Because we have motion *away* in one direction ($x$) and motion *towards* in another direction ($y$), this kind of point is called a **saddle point**. It's like the middle of a horse's saddle: you can go down the sides, but you can also fall off the front or back!

Alternative answer

Answer: The only real equilibrium point is (0, 0).
This equilibrium point is a **saddle point**. Explain
This is a question about finding special points where things stop moving in a system, and then figuring out what kind of "stop" they are (like a resting spot, a spinning spot, or a dividing path) . The solving step is:

First, we need to find the "equilibrium points." These are the places where both x' (how x changes) and y' (how y changes) are exactly zero. It's like finding where everything in our system just stops and holds still.

We have two equations:
1. x' = x + 3y^2 = 0
2. y' = y(x - 2) = 0

Let's look at the second equation: y(x - 2) = 0.
For this to be true, either y has to be 0, OR (x - 2) has to be 0 (which means x = 2).

**Case 1: What if y = 0?**
If y is 0, let's put that into our first equation (x + 3y^2 = 0):
x + 3(0)^2 = 0
x + 0 = 0
x = 0
So, one equilibrium point is (0, 0).

**Case 2: What if x = 2?**
If x is 2, let's put that into our first equation (x + 3y^2 = 0):
2 + 3y^2 = 0
3y^2 = -2
y^2 = -2/3
Uh oh! You can't multiply a number by itself and get a negative result if you're using real numbers. So, there are no real 'y' values that work here. This means Case 2 doesn't give us any new real equilibrium points.

So, the only real spot where everything stops is at (0, 0)!

Now, to figure out what kind of "stop" it is (saddle, center, spiral, node), we need to look really, really closely at what happens if you're just a tiny bit away from (0, 0). We do this by using something called a "Jacobian matrix," which sounds fancy, but it just tells us how much x' and y' change when x or y change a little.

For our system:
x' = f(x, y) = x + 3y^2
y' = g(x, y) = y(x - 2) = xy - 2y

We take a bunch of mini-derivatives:
* How much does f change with x? (∂f/∂x) = 1
* How much does f change with y? (∂f/∂y) = 6y
* How much does g change with x? (∂g/∂x) = y
* How much does g change with y? (∂g/∂y) = x - 2

Now we plug in our equilibrium point (0, 0) into these mini-derivatives to get our special matrix for that point:
* (∂f/∂x) at (0,0) = 1
* (∂f/∂y) at (0,0) = 6 * 0 = 0
* (∂g/∂x) at (0,0) = 0
* (∂g/∂y) at (0,0) = 0 - 2 = -2

So our matrix looks like this:
[[1, 0],
[0, -2]]

Now we look for "eigenvalues" of this matrix.
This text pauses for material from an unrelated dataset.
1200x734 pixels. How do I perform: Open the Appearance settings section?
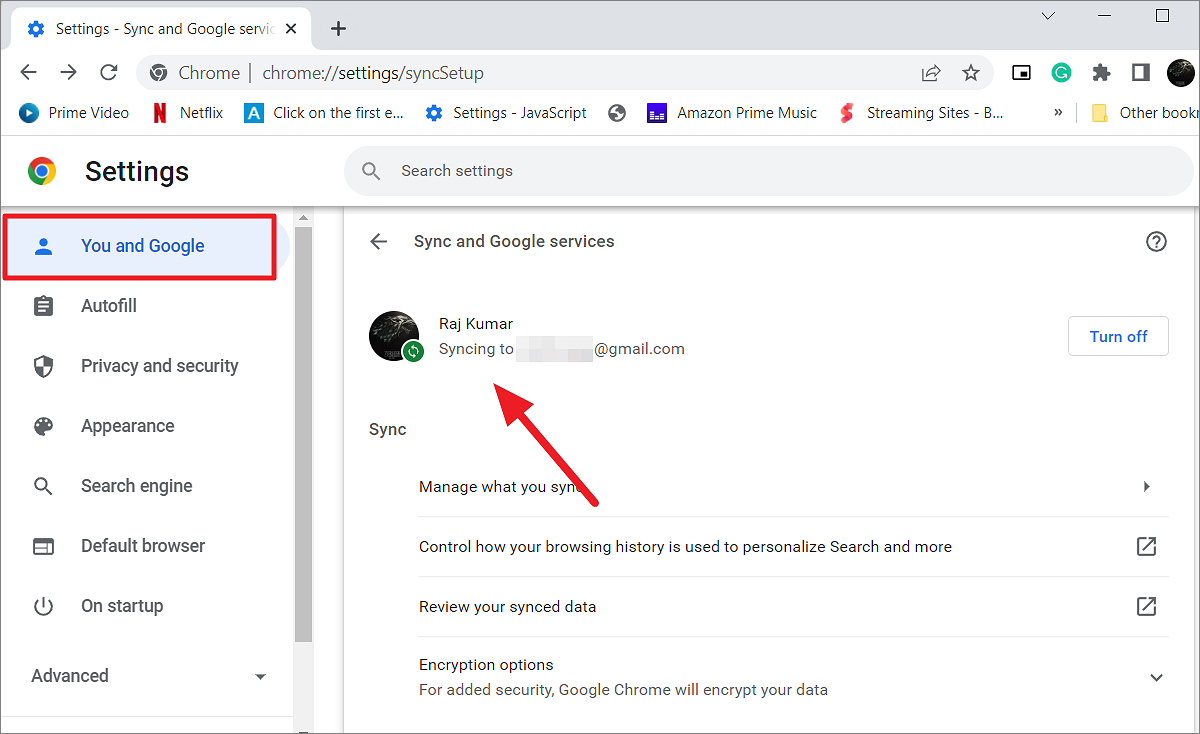(127, 426)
These are super important numbers that tell us how things behave. For a simple matrix like this (where all the non-diagonal numbers are zero), the eigenvalues are just the numbers on the diagonal!
Our eigenvalues are λ1 = 1 and λ2 = -2.

What do these eigenvalues tell us?
* One eigenvalue is positive (1). This means things tend to move *away* in one direction.
* The other eigenvalue is negative (-2). This means things tend to move *towards* the point in another direction.

When you have one positive and one negative real eigenvalue, it means the equilibrium point is a **saddle point**. Think of it like the middle of a horse's saddle – if you push one way, you fall off, but if you push another way, you slide into the middle. It's a point where paths come in along some directions and go out along others, making it unstable.